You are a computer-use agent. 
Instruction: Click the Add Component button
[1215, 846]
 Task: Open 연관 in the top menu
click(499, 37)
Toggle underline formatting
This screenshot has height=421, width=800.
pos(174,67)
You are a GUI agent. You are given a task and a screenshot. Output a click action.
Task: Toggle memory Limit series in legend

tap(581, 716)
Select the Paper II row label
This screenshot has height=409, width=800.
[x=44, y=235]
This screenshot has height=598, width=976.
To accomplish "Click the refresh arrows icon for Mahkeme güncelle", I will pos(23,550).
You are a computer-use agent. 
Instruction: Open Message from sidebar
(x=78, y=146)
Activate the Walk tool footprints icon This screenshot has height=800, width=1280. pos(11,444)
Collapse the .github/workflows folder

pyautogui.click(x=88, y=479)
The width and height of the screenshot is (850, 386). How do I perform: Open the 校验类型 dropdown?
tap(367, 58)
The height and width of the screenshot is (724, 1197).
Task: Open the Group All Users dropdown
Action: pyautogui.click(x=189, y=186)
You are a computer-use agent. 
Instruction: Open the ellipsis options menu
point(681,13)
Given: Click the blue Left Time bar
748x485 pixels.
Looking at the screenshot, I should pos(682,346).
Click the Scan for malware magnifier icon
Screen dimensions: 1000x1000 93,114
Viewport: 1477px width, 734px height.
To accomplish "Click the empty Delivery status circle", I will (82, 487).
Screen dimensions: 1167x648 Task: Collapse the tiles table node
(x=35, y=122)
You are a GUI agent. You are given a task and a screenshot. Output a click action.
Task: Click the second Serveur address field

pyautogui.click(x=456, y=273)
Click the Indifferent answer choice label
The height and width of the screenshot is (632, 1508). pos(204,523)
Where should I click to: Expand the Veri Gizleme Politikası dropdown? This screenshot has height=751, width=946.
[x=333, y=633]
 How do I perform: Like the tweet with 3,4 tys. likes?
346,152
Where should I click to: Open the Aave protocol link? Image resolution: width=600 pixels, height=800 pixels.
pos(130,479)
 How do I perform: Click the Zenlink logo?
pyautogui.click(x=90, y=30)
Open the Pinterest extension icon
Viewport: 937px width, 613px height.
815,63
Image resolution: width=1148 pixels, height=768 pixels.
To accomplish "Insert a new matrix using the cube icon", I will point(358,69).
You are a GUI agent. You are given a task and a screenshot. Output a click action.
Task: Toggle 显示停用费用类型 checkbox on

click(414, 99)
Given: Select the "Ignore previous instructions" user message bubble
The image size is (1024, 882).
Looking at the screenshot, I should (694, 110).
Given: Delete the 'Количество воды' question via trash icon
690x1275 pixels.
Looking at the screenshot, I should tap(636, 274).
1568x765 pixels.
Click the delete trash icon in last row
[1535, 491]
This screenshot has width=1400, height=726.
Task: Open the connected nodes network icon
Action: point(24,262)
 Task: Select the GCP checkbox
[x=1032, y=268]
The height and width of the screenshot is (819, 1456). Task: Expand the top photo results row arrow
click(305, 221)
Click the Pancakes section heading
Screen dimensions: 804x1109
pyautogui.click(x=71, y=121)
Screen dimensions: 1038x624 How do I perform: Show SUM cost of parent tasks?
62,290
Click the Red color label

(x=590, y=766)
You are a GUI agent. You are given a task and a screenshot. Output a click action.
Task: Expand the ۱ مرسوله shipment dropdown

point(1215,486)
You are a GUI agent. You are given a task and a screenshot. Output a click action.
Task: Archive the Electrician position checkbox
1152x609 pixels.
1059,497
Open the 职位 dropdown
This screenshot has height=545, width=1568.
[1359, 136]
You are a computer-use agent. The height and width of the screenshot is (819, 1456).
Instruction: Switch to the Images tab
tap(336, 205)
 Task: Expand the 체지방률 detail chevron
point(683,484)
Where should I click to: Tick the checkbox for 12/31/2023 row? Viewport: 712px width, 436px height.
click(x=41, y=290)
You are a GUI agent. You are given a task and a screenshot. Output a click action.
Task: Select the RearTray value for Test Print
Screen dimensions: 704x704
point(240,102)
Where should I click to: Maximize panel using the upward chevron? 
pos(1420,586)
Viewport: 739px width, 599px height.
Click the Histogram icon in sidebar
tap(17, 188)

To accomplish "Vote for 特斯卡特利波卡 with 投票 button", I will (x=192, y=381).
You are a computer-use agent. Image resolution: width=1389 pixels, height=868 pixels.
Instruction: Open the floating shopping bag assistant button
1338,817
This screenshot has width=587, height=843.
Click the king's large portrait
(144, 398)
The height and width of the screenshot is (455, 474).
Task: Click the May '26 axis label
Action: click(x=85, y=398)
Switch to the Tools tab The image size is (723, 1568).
##########
**WHAT YOU ARE ASKED TO DO:**
Can you copy out all of the records above, word for word and line for line?

**COMPLETED EXERCISE:**
You are a computer-use agent. 
Instruction: Click the Add Component button
[1215, 846]
 Task: Open 연관 in the top menu
click(499, 37)
Toggle underline formatting
This screenshot has height=421, width=800.
pos(174,67)
You are a GUI agent. You are given a task and a screenshot. Output a click action.
Task: Toggle memory Limit series in legend

tap(581, 716)
Select the Paper II row label
This screenshot has height=409, width=800.
[x=44, y=235]
This screenshot has height=598, width=976.
To accomplish "Click the refresh arrows icon for Mahkeme güncelle", I will pos(23,550).
You are a computer-use agent. 
Instruction: Open Message from sidebar
(x=78, y=146)
Activate the Walk tool footprints icon This screenshot has height=800, width=1280. pos(11,444)
Collapse the .github/workflows folder

pyautogui.click(x=88, y=479)
The width and height of the screenshot is (850, 386). How do I perform: Open the 校验类型 dropdown?
tap(367, 58)
The height and width of the screenshot is (724, 1197).
Task: Open the Group All Users dropdown
Action: pyautogui.click(x=189, y=186)
You are a computer-use agent. 
Instruction: Open the ellipsis options menu
point(681,13)
Given: Click the blue Left Time bar
748x485 pixels.
Looking at the screenshot, I should pos(682,346).
Click the Scan for malware magnifier icon
Screen dimensions: 1000x1000 93,114
Viewport: 1477px width, 734px height.
To accomplish "Click the empty Delivery status circle", I will (82, 487).
Screen dimensions: 1167x648 Task: Collapse the tiles table node
(x=35, y=122)
You are a GUI agent. You are given a task and a screenshot. Output a click action.
Task: Click the second Serveur address field

pyautogui.click(x=456, y=273)
Click the Indifferent answer choice label
The height and width of the screenshot is (632, 1508). pos(204,523)
Where should I click to: Expand the Veri Gizleme Politikası dropdown? This screenshot has height=751, width=946.
[x=333, y=633]
 How do I perform: Like the tweet with 3,4 tys. likes?
346,152
Where should I click to: Open the Aave protocol link? Image resolution: width=600 pixels, height=800 pixels.
pos(130,479)
 How do I perform: Click the Zenlink logo?
pyautogui.click(x=90, y=30)
Open the Pinterest extension icon
Viewport: 937px width, 613px height.
815,63
Image resolution: width=1148 pixels, height=768 pixels.
To accomplish "Insert a new matrix using the cube icon", I will point(358,69).
You are a GUI agent. You are given a task and a screenshot. Output a click action.
Task: Toggle 显示停用费用类型 checkbox on

click(414, 99)
Given: Select the "Ignore previous instructions" user message bubble
The image size is (1024, 882).
Looking at the screenshot, I should (694, 110).
Given: Delete the 'Количество воды' question via trash icon
690x1275 pixels.
Looking at the screenshot, I should tap(636, 274).
1568x765 pixels.
Click the delete trash icon in last row
[1535, 491]
This screenshot has width=1400, height=726.
Task: Open the connected nodes network icon
Action: point(24,262)
 Task: Select the GCP checkbox
[x=1032, y=268]
The height and width of the screenshot is (819, 1456). Task: Expand the top photo results row arrow
click(305, 221)
Click the Pancakes section heading
Screen dimensions: 804x1109
pyautogui.click(x=71, y=121)
Screen dimensions: 1038x624 How do I perform: Show SUM cost of parent tasks?
62,290
Click the Red color label

(x=590, y=766)
You are a GUI agent. You are given a task and a screenshot. Output a click action.
Task: Expand the ۱ مرسوله shipment dropdown

point(1215,486)
You are a GUI agent. You are given a task and a screenshot. Output a click action.
Task: Archive the Electrician position checkbox
1152x609 pixels.
1059,497
Open the 职位 dropdown
This screenshot has height=545, width=1568.
[1359, 136]
You are a computer-use agent. The height and width of the screenshot is (819, 1456).
Instruction: Switch to the Images tab
tap(336, 205)
 Task: Expand the 체지방률 detail chevron
point(683,484)
Where should I click to: Tick the checkbox for 12/31/2023 row? Viewport: 712px width, 436px height.
click(x=41, y=290)
You are a GUI agent. You are given a task and a screenshot. Output a click action.
Task: Select the RearTray value for Test Print
Screen dimensions: 704x704
point(240,102)
Where should I click to: Maximize panel using the upward chevron? 
pos(1420,586)
Viewport: 739px width, 599px height.
Click the Histogram icon in sidebar
tap(17, 188)

To accomplish "Vote for 特斯卡特利波卡 with 投票 button", I will (x=192, y=381).
You are a computer-use agent. Image resolution: width=1389 pixels, height=868 pixels.
Instruction: Open the floating shopping bag assistant button
1338,817
This screenshot has width=587, height=843.
Click the king's large portrait
(144, 398)
The height and width of the screenshot is (455, 474).
Task: Click the May '26 axis label
Action: click(x=85, y=398)
Switch to the Tools tab The image size is (723, 1568).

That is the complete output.